The current study found that the plasma metabolic profiles were significantly different between the participants with and without diabetes and were also different between the subjects with diabetes with and without CVD. There were 16 metabolites significantly correlated with an increased risk of CVD in the group with diabetes. Notably, the stepwise logistic analysis revealed that PSM and an unidentified metabolite 2 in literature were significantly correlated with the increased risk of CVD in people with diabetes, whereas other metabolites not highly correlated to PSM were not associated with the CVD risk after accounting for the influence of other traditional CVD risk factors. We also tried to confirm the association between the PSM and CVD by using DAGs selected confounders. The results from the quantification analysis were consistent with those of untargeted analysis in the discovery group. More importantly, this correlation was further confirmed by the analysis in the validation data set. This indicates that the PSM level is strongly associated with an increased risk of CVD in the population with diabetes and may be useful to identify diabetes people with high risk of CVD.

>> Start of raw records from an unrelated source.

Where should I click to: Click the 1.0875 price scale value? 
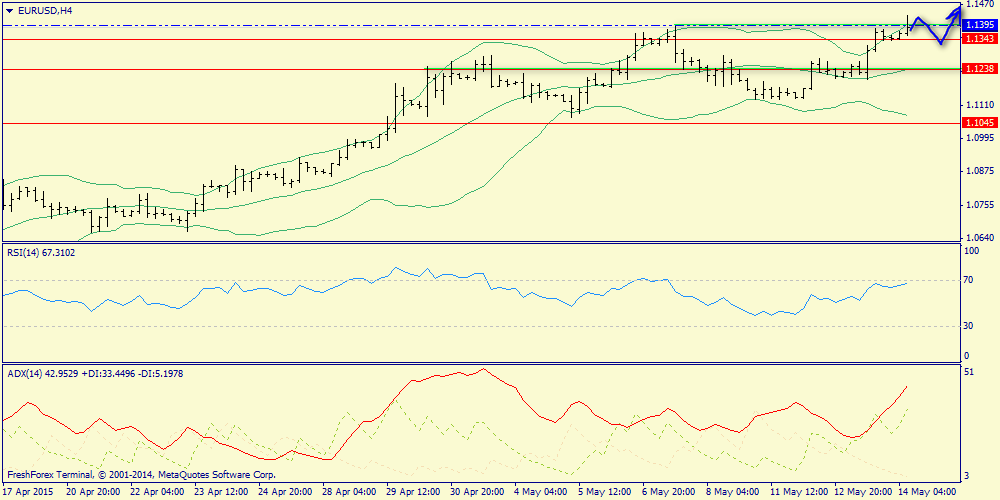click(x=978, y=171)
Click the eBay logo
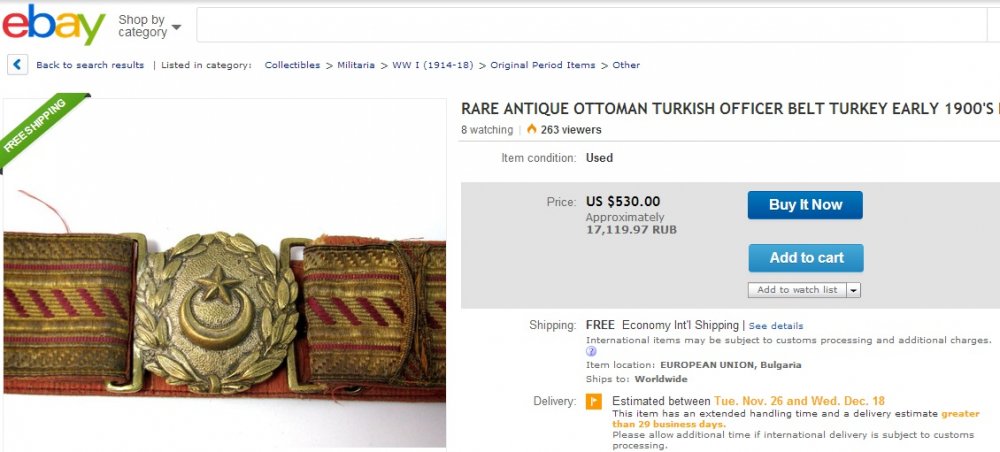Viewport: 1000px width, 452px height. tap(54, 24)
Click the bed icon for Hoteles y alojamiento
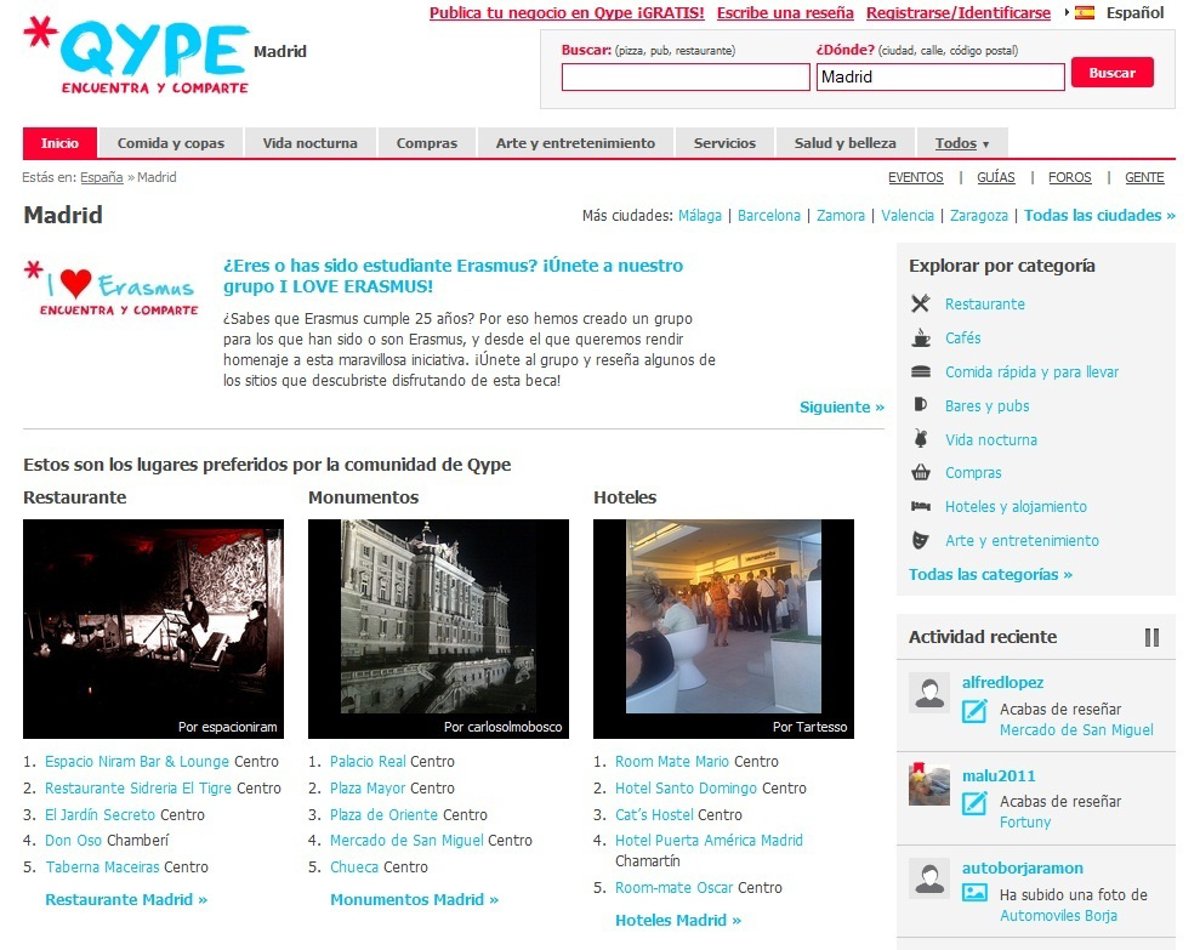The height and width of the screenshot is (950, 1200). [920, 507]
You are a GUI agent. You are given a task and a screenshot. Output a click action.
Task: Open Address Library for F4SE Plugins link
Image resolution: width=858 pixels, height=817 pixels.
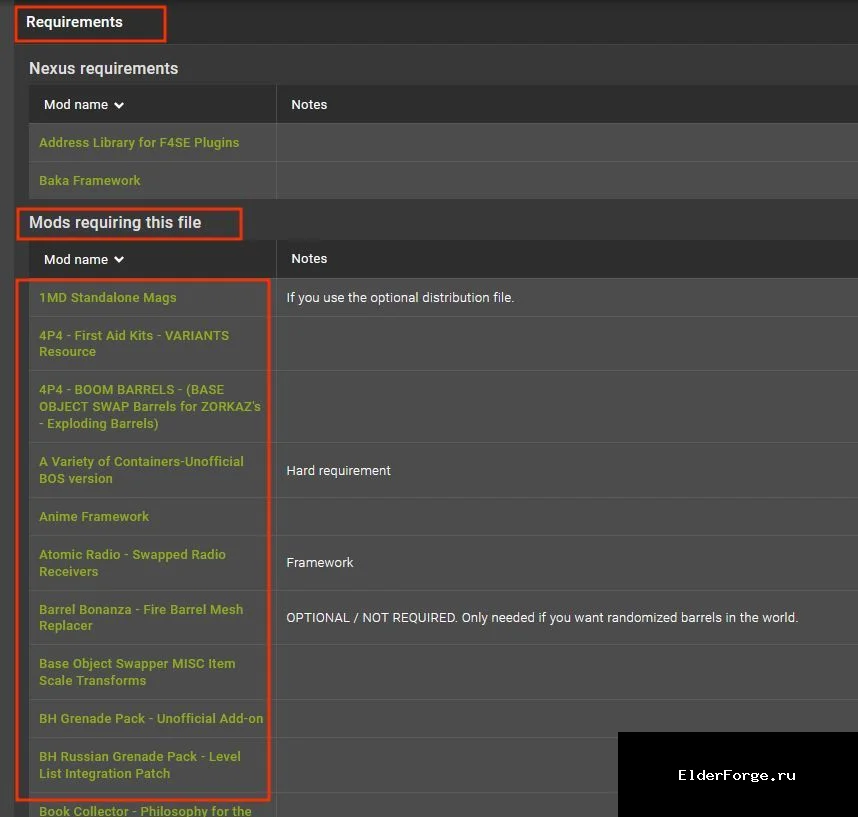tap(139, 143)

The association between SM and chronic diseases has been reported in the literature (16–19), but PSM has rarely been reported. Inhibition of de novo synthesis of SM in mice markedly increased insulin sensitivity (16–18). SMs are altered not only in individuals with type 2 diabetes, but also in individuals with prediabetes (19). Human plasma SM levels are positively and independently related to coronary artery disease in the general population (20). Higher median SM levels are associated with a higher risk of coronary heart disease and lower left ventricular ejection fraction (21).

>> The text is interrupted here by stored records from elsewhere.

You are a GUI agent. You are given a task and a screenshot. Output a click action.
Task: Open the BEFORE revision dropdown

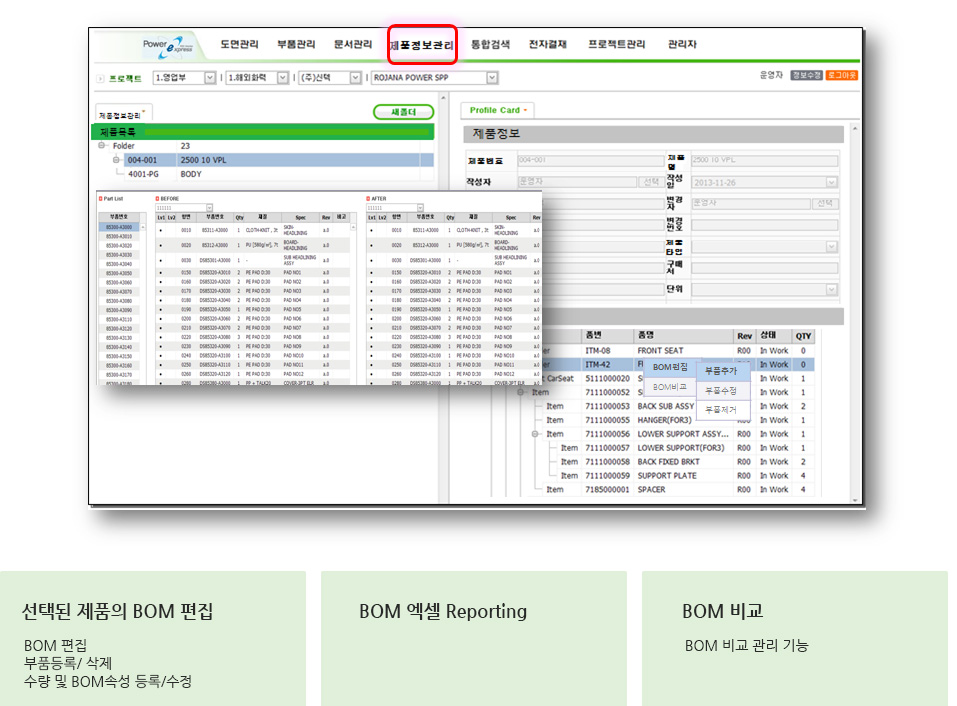click(208, 208)
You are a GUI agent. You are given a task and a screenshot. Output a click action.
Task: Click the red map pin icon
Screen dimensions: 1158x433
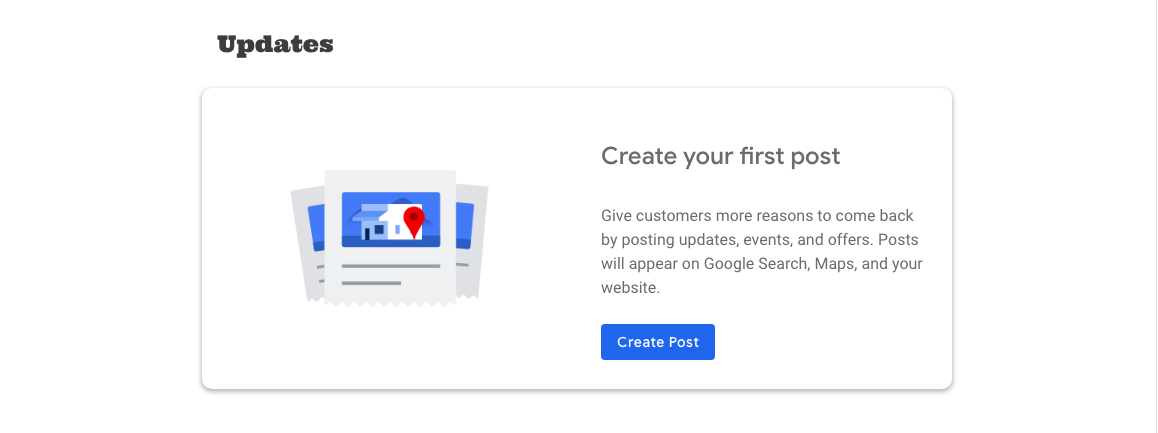click(x=414, y=222)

PSM is a metabolite of SM containing palmitate (16:0) at the variable acylation position, but this form of SM is rarely involved in the risk of CVD in the literature. In the current study, both SMs and PSM were significantly associated with CVD risk in diabetes in a univariate correlation analysis. However, a stepwise analysis to determine the association between these metabolites and CVD risk in the group with diabetes showed that PSM was significantly associated with the CVD risk, whereas the SMs did not enter the model at a P < 0.05 level. Furthermore, to evaluate the contribution of individual potential risk factors on the risk of CVD, we analyzed the association between the 1-SD increase in independent variables and CVD risk in the validation population. Surprisingly, our data showed that a 1-SD increase in PSM was associated with a much higher risk of CVD in the group with diabetes compared with a 1-SD (equal to 3.0 mmol/L) increase in FPG (PSM vs. FPG: OR 2.90 vs. 1.44). These results suggested that PSM was strongly associated with CVD risk in people with diabetes. Thus, PSM could be a potentially useful and easily detectable biomarker of CVD risk in the population with diabetes.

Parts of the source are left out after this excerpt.